Exercise: Reproduce the passage on double perovskites between "Variations in the" and "remarked Prof. Chandran.", inclusive.

Passage given:
/---

Variations in the bonding characteristics of double perovskites happen by varying the amount of elements used in their formation. This creates local distortions in the double perovskite’s structure. Also, various chemical effects arise due to the intermixing of atomic orbitals – an electron’s most probable house in an atom. Due to the varying the concentration of these elements (like of Sodium & Silver here)such chemical changes are iduced. All of this gives rise to what we observe experimentally as the band gap bowing effect.
“It is for the first time that such sublattice distortion is found to be the reason behind the band gap bowing effect in a double perovskite. We have shown that via our experiments on Cs2Ag1-xNaxBiCl6” remarked Prof. Chandran.
Praising the work carried out by Prof. Chandran and team, Prof. Amlan J. Pal of the Indian Association for the Cultivation of Science (IACS), Kolkata and a renowned expert in the field said “The results that authors have observed and reported are truly interesting, especially the expansion of double perovskite lattice. The expansion takes place in spite of the increasing concentration of the Sodium cations, which have smaller effective ionic radius than the Silver ones. This rightfully infers a significant and dominant role of structural alterations behind the observed bowing phenomenon.”

\---

Element lookup records:
/---

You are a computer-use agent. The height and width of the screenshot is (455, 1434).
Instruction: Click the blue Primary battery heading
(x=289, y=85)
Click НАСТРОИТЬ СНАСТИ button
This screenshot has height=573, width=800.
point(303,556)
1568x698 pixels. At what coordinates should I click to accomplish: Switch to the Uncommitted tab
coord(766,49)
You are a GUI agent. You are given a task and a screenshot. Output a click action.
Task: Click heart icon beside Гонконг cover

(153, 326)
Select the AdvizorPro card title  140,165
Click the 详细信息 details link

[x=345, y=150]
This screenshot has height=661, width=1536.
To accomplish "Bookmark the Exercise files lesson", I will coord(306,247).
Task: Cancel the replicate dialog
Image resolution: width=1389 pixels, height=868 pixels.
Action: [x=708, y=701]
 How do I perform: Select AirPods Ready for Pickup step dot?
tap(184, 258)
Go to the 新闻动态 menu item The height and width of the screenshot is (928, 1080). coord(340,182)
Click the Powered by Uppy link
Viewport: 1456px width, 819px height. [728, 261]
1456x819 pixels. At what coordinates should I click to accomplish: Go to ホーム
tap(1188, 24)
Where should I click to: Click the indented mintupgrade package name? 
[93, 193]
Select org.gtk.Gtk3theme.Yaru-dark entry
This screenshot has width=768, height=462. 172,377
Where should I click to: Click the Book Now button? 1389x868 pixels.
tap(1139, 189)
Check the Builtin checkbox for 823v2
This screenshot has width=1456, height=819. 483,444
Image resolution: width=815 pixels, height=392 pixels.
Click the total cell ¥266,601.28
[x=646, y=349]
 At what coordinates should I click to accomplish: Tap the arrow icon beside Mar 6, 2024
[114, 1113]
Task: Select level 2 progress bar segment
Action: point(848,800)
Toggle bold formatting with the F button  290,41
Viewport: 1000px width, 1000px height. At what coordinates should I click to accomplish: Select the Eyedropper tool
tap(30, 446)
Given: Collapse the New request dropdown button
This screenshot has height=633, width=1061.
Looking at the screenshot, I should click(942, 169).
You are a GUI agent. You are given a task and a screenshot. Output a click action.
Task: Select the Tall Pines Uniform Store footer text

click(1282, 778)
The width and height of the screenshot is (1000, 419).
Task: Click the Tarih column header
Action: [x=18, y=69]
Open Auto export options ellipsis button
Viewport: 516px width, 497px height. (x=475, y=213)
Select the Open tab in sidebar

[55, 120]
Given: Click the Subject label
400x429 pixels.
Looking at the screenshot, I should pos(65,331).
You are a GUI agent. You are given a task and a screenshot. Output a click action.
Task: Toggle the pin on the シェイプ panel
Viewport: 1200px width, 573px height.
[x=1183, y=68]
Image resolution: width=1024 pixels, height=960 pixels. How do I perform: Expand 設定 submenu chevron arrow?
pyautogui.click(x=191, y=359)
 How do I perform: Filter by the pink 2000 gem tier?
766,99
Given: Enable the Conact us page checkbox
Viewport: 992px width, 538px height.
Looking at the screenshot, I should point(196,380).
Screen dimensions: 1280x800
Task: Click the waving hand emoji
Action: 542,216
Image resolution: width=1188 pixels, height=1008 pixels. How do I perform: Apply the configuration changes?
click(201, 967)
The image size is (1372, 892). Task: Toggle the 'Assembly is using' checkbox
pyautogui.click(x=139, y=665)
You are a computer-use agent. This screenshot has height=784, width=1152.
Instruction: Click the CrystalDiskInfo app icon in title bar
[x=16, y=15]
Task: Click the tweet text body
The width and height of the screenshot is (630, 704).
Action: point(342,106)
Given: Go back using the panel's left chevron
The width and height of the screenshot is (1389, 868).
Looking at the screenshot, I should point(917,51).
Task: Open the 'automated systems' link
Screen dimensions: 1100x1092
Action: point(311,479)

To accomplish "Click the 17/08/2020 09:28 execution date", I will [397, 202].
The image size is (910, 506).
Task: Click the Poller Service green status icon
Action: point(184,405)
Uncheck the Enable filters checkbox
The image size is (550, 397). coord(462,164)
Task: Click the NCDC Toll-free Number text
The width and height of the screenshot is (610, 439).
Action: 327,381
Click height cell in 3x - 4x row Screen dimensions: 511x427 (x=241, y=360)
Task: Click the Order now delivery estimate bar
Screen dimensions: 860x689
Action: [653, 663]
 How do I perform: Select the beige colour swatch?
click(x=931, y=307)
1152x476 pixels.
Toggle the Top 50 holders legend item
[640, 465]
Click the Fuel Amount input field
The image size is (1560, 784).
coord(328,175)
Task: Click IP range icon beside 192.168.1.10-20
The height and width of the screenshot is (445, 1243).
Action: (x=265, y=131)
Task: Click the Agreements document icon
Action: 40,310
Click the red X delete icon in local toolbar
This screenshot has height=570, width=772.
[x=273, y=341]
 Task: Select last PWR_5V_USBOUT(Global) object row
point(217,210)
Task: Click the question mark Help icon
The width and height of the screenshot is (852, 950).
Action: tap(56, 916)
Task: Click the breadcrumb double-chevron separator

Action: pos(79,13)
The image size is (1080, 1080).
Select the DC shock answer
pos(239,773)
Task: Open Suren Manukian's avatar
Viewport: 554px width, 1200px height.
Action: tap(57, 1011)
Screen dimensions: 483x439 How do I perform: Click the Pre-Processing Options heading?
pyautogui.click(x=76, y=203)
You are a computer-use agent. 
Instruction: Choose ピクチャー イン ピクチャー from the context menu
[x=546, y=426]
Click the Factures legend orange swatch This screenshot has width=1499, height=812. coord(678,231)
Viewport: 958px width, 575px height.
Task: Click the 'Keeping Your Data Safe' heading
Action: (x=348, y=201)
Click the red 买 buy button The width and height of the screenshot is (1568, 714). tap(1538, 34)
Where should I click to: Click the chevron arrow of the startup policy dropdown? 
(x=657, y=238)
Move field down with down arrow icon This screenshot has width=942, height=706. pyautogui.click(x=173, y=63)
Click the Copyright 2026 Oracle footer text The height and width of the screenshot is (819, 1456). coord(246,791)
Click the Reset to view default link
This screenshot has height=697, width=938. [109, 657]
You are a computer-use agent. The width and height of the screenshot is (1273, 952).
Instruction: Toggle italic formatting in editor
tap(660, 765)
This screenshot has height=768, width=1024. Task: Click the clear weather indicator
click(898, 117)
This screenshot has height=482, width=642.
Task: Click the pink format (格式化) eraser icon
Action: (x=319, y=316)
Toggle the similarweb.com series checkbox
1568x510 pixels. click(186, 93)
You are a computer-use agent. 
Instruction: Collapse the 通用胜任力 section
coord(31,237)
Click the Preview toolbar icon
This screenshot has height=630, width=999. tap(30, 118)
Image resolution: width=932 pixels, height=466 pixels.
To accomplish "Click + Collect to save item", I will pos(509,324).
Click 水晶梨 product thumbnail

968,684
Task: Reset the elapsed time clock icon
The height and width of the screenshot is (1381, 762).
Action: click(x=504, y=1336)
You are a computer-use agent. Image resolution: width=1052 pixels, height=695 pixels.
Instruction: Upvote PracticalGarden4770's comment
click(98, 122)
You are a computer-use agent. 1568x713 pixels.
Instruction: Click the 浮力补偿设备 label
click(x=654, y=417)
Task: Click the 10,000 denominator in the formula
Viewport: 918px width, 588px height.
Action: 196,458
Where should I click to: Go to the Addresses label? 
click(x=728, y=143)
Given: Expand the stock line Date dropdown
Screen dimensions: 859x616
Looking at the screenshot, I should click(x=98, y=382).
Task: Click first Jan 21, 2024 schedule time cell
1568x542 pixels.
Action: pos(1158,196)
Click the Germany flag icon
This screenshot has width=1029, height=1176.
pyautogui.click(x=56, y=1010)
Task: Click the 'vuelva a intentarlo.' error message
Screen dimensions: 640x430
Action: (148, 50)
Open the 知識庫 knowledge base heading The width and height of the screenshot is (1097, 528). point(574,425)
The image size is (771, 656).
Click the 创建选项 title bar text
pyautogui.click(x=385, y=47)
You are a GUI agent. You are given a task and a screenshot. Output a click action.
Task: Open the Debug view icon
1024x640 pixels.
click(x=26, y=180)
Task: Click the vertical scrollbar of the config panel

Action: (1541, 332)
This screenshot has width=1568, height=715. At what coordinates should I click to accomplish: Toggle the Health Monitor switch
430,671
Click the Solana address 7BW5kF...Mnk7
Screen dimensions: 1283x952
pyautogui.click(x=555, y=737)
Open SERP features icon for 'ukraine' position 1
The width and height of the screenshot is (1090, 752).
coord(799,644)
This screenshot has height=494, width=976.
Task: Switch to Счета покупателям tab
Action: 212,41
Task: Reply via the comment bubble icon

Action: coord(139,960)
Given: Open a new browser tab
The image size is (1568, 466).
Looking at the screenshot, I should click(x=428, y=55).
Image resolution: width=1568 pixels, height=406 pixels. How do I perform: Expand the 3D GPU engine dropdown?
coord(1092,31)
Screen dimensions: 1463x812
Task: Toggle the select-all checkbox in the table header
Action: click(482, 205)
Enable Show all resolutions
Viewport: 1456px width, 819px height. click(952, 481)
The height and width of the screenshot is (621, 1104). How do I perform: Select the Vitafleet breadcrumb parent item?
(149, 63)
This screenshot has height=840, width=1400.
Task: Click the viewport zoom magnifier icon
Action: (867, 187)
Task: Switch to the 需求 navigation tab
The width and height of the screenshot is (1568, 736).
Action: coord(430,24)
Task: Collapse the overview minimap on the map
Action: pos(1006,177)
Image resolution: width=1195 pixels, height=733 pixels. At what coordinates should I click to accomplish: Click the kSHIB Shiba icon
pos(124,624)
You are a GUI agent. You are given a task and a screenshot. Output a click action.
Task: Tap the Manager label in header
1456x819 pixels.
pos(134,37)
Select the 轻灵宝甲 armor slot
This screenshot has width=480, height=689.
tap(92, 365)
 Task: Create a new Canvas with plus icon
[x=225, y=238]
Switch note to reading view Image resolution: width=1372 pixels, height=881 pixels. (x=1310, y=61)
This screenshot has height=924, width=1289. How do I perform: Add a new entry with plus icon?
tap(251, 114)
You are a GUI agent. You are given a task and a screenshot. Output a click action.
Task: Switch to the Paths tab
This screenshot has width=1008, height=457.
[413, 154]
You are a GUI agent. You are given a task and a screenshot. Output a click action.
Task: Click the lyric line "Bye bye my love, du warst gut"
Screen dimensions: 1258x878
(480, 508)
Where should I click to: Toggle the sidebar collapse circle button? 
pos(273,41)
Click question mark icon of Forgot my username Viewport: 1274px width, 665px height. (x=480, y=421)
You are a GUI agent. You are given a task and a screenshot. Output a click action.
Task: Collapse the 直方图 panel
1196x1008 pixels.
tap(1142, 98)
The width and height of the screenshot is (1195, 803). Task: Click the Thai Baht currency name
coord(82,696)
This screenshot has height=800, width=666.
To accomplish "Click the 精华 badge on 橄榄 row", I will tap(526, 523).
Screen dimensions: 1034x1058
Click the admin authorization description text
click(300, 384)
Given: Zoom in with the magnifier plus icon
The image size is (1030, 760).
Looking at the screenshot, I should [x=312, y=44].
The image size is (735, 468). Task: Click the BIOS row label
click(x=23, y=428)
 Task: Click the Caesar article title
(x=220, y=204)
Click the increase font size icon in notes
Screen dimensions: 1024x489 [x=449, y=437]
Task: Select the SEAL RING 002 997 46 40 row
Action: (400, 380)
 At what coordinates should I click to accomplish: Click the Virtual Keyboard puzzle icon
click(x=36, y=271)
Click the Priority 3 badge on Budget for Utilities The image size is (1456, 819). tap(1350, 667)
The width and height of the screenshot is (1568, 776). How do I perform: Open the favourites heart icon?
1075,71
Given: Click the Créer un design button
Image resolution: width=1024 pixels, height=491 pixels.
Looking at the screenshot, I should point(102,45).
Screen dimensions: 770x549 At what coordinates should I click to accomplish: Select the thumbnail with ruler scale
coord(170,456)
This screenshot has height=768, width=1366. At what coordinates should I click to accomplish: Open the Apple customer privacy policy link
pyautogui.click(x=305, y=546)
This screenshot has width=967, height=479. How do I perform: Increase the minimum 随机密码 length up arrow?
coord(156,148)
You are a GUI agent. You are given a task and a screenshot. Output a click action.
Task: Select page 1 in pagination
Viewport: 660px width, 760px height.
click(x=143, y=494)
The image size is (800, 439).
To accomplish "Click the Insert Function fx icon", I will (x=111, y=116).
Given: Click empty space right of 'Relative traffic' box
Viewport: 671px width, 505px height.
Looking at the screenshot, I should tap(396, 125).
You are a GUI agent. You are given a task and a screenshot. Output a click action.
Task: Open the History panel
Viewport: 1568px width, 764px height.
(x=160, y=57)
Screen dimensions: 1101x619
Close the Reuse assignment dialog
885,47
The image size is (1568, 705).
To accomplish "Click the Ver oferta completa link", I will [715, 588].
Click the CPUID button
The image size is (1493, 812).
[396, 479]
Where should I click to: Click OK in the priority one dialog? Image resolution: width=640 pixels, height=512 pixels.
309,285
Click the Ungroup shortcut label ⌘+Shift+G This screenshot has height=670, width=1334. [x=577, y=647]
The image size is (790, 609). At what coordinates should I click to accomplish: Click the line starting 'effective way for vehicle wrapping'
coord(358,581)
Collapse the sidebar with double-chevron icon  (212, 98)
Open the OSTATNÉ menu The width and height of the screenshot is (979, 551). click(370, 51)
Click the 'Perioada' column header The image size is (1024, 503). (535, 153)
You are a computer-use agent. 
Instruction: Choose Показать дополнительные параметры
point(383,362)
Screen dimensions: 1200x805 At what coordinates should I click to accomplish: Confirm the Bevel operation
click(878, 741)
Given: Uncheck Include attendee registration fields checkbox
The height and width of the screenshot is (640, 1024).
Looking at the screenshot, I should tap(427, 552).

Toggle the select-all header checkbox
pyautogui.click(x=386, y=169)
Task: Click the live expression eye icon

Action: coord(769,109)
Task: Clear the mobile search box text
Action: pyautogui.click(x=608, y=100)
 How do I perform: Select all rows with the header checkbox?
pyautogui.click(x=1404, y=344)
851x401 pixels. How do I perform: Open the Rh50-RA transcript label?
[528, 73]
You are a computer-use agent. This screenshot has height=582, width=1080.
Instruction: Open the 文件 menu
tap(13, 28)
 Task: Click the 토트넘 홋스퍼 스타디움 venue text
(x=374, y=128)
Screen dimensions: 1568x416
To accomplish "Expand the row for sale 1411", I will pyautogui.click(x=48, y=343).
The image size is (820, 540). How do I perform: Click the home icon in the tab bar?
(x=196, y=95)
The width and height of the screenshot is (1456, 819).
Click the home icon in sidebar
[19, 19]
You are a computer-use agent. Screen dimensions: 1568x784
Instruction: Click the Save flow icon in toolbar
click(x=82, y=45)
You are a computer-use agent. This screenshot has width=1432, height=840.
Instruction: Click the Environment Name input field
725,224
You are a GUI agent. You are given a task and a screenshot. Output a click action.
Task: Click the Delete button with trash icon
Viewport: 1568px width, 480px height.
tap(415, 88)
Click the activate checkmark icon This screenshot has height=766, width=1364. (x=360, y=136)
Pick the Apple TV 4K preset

\---

Correct result:
Variations in the bonding characteristics of double perovskites happen by varying the amount of elements used in their formation. This creates local distortions in the double perovskite’s structure. Also, various chemical effects arise due to the intermixing of atomic orbitals – an electron’s most probable house in an atom. Due to the varying the concentration of these elements (like of Sodium & Silver here)such chemical changes are iduced. All of this gives rise to what we observe experimentally as the band gap bowing effect.
“It is for the first time that such sublattice distortion is found to be the reason behind the band gap bowing effect in a double perovskite. We have shown that via our experiments on Cs2Ag1-xNaxBiCl6” remarked Prof. Chandran.